Given the unhappy experience of the fall-out of the Rajiv Gandhi assassination, the LTTE would be very careful and calculating in this matter. Any plan that it may have to assassinate Sonia Gandhi would be carefully drawn up. Against this backdrop, the revelation that the plot to kill Sonia Gandhi was hatched in South Africa deserves to be taken with a pinch of salt. The Rajiv Gandhi assassination trial has conclusively proved that the conspiracy was carried out in northern Sri Lanka. A decision of such great importance as the one to kill Rajiv Gandhi could be taken only at the highest level, by Prabakaran himself. The same applies in the case of Sonia Gandhi too. Thus it seems improbable that the plot was formulated in Durban. But the intelligence reports may be partially correct: it may be that after the go-ahead was given a follow-up meeting was held in South Africa.

Anton Balasingham, the LTTE's political adviser.-

What is more likely is that some South African supporters of Indian origin, who are extremely intense and conversely imprudent, may have been merely thinking aloud in an irresponsible manner. It must be noted that some LTTE supporters created unwelcome publicity for themselves by boasting that they were taking arms training to fight in Sri Lanka and that the LTTE had training camps on South African soil (Frontline, December 4 and 18, 1998). It is also highly improbable that the Tigers in Canada were involved in the plot. Again it is quite probable that some loose talk may have occurred between LTTE supporters and BJP sympathisers. But to suspect anything beyond "bravado" seems a highly unlikely proposition at this point of time.

If and when the LTTE hatches a conspiracy to kill Sonia Gandhi, it will be done closer to home. It may not send out a hit squad, as in the case of Rajiv Gandhi. What is more probable is the assigning of one or two individuals, with unlimited funds at their disposal, to plan out the assassination in meticulous detail. The overriding consideration for the LTTE this time would be the scrupulous avoidance of any sign of its involvement. Intelligence reports about the possible use of a car bomb or the LTTE aligning with Sikh or Kashmiri separatists may not be entirely incorrect. The human bomb has almost become the monopoly of the LTTE in this region. To avoid being accused of the offence, the LTTE may use a different method in the case of Sonia.

Likewise, getting another outfit to be involved in the actual implementation of the plot may help avert suspicion.
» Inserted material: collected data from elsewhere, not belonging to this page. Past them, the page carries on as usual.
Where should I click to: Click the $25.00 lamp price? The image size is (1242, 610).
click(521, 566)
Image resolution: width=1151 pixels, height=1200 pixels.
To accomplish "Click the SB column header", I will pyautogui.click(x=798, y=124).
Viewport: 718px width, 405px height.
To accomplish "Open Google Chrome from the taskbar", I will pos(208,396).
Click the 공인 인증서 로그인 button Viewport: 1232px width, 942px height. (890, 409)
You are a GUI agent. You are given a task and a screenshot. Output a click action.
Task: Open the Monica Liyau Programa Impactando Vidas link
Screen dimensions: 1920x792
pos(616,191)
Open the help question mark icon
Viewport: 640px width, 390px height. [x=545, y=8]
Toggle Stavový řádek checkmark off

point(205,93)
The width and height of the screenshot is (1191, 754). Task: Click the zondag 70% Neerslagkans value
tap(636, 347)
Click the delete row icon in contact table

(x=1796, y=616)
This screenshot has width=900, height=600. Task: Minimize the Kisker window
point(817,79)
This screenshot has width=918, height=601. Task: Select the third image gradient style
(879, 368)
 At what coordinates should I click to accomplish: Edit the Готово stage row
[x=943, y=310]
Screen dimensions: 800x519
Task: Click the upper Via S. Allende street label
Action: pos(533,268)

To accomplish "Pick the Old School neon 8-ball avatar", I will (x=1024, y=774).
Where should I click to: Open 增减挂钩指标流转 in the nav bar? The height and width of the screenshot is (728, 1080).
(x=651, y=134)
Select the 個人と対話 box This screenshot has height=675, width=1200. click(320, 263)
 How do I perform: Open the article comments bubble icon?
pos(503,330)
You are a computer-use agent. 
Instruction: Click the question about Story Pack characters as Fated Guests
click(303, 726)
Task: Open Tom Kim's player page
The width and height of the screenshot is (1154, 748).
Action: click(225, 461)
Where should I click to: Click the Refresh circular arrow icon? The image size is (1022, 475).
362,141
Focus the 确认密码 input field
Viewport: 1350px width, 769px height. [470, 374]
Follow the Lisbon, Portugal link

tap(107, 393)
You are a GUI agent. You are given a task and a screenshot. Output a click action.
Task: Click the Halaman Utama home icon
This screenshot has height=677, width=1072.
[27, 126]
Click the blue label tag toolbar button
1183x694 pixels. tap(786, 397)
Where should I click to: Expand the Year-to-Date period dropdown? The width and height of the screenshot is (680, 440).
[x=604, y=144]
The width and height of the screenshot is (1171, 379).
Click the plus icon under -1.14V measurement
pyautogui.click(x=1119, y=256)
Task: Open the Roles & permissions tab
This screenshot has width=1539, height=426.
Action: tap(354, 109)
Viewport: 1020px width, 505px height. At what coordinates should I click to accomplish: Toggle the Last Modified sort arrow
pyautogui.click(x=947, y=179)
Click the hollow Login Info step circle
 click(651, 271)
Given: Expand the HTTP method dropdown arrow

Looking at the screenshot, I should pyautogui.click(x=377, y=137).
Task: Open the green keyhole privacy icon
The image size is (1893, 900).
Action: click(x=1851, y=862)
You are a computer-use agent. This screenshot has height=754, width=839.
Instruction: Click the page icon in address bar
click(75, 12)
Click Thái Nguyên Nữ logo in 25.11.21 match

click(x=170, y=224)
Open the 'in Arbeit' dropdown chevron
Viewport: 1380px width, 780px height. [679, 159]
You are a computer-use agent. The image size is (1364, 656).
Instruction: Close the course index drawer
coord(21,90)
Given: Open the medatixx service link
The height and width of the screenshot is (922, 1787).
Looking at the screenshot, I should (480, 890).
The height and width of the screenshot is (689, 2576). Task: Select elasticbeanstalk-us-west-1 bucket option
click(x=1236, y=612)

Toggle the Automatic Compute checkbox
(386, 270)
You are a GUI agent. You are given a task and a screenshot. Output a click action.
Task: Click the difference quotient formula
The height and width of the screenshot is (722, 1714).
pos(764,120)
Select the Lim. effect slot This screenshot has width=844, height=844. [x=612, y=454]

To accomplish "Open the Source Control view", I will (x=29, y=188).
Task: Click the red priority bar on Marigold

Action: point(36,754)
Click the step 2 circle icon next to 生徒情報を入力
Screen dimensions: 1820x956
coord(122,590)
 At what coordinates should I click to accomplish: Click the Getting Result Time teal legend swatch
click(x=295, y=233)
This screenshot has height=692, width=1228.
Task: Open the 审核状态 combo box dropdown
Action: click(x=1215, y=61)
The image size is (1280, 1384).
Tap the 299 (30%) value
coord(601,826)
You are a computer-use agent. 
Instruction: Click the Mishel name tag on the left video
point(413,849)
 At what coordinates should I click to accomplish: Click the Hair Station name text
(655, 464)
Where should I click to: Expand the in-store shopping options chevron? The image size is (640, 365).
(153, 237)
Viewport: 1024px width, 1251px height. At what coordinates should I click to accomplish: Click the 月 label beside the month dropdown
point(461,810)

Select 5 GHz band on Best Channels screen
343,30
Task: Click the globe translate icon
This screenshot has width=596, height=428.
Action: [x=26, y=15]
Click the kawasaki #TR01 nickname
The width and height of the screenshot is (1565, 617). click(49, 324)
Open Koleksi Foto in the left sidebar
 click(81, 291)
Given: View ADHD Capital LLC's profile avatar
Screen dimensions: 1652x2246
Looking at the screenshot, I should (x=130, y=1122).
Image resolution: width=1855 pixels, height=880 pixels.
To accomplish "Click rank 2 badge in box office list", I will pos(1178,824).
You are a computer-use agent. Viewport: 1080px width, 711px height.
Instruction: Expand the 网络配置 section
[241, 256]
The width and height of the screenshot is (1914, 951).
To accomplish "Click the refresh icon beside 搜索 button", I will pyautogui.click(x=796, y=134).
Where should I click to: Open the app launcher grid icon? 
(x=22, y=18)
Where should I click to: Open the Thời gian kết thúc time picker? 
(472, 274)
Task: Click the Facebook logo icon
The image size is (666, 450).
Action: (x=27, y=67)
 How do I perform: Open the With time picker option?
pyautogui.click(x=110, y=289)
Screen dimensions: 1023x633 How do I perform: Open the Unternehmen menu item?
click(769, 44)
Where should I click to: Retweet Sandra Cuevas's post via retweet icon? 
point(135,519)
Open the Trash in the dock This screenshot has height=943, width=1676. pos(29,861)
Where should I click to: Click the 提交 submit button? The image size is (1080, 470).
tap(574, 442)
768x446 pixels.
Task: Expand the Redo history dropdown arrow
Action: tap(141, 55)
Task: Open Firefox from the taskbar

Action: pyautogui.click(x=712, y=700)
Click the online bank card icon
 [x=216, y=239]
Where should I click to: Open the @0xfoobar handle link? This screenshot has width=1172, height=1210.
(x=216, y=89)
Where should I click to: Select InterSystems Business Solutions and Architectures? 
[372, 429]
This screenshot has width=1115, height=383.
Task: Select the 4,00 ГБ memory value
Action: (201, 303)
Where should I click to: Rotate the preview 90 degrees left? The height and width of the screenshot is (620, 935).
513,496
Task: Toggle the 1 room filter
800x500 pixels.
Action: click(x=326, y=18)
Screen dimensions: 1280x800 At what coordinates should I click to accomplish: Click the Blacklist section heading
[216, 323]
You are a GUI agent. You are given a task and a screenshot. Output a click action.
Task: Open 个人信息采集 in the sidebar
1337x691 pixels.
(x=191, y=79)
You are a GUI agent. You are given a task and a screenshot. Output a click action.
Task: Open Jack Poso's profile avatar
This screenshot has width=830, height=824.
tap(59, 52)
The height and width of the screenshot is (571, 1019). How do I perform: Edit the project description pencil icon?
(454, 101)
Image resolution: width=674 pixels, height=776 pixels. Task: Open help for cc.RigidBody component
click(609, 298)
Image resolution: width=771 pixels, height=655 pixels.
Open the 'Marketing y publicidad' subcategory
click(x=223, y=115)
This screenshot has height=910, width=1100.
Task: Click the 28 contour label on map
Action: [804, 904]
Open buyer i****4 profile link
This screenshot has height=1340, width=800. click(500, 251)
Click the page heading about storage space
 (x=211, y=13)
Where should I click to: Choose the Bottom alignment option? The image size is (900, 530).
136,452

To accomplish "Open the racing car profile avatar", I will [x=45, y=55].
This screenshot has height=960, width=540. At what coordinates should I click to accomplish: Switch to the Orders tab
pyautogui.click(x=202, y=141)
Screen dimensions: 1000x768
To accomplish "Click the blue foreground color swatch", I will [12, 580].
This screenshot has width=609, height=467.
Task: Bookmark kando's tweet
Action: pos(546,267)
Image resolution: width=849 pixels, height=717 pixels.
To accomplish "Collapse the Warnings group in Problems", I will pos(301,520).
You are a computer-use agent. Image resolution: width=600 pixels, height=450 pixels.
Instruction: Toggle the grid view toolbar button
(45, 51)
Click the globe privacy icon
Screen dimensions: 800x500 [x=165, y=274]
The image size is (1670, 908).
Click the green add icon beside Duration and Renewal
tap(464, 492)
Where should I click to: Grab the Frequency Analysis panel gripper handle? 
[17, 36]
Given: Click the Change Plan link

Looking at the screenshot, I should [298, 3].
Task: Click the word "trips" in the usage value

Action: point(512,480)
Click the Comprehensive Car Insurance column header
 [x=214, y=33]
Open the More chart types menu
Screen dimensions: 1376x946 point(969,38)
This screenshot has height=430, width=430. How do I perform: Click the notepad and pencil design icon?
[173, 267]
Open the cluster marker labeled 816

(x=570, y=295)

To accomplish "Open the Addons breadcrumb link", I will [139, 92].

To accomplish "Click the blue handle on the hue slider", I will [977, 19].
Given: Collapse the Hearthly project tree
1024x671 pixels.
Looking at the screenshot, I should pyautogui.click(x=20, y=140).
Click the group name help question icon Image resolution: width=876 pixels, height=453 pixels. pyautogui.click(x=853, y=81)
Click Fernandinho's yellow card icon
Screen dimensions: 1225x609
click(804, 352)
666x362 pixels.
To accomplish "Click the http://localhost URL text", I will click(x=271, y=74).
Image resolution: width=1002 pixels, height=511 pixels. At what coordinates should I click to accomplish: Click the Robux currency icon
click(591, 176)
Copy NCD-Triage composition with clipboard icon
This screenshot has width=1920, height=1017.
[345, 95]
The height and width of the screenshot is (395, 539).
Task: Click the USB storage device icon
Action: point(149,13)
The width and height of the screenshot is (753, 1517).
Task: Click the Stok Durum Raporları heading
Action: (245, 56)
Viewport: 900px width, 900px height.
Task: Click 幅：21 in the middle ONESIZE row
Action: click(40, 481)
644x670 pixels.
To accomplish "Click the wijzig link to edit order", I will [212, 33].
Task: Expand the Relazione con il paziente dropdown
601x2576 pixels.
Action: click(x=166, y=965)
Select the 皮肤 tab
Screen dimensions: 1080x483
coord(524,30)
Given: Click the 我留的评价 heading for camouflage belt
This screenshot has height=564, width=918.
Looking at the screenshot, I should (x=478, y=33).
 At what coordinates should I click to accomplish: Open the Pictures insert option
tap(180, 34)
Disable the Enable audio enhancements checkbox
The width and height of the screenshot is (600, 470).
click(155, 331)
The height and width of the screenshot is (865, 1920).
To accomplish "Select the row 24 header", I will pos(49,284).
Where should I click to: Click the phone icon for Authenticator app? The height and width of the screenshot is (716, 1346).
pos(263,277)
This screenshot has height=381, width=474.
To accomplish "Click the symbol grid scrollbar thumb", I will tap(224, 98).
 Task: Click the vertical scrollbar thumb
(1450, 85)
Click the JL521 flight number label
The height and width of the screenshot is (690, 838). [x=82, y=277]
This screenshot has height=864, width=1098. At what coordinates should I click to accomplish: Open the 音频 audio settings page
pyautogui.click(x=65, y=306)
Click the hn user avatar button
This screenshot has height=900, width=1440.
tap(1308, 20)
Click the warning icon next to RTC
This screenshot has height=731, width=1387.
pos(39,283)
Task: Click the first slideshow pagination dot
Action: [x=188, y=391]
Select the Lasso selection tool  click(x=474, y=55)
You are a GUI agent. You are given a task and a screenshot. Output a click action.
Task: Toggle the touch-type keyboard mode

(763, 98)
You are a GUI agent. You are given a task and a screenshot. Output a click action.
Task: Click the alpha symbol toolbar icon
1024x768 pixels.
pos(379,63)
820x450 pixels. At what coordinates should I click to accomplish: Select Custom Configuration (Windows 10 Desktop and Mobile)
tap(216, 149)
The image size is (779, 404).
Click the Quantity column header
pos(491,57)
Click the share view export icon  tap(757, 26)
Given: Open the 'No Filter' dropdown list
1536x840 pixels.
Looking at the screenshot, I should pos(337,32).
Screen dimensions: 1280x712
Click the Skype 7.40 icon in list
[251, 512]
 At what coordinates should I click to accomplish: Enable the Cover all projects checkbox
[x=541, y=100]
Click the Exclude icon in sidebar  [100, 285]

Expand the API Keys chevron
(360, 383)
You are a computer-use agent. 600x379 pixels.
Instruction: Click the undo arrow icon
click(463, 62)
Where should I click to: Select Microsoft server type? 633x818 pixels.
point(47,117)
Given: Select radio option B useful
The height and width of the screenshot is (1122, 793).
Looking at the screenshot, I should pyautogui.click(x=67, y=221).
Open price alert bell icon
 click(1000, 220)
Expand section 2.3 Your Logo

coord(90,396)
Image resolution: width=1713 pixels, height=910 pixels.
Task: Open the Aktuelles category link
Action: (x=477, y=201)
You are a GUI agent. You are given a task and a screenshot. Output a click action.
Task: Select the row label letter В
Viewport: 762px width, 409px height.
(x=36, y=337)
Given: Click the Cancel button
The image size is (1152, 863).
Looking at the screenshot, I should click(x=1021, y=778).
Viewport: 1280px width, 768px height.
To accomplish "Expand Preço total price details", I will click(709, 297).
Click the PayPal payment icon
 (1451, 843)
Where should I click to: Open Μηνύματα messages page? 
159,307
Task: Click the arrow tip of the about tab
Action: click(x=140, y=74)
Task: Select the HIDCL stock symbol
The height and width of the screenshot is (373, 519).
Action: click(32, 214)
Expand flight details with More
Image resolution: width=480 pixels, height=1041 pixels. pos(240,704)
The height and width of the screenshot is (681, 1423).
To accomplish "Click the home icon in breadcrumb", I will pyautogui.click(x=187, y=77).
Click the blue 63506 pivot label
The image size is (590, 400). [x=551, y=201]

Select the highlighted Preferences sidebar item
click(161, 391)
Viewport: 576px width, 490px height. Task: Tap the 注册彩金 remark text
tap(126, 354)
This writer, however, hazards a guess that if the LTTE really desires to eliminate Sonia Gandhi, it would collaborate with some Hindu nationalist-fanatical organisation. Given the xenophobic frenzy whipped up in certain quarters, it would not be difficult to find some high-strung person who is determined to serve his or her "Bharat" by trying to kill Sonia Gandhi. It is in the interests of the LTTE to identify and cultivate such a person and utilise him or her as a willing assassin. There is of course the possibility that some other agency, which has no connection with the LTTE, may be planning a similar assassination and hoping to blame it on the LTTE.

It may also be that the intelligence reports about the assassination attempt are totally incorrect and the entire matter constituted a false alarm. However, this is no cause for relief because the potential danger to Sonia Gandhi from the LTTE is always there. That threat is something that cannot be disregarded as improbable. Therefore, it would be prudent for the authorities to provide maximum security to Sonia Gandhi and also exercise a constant vigil in this respect.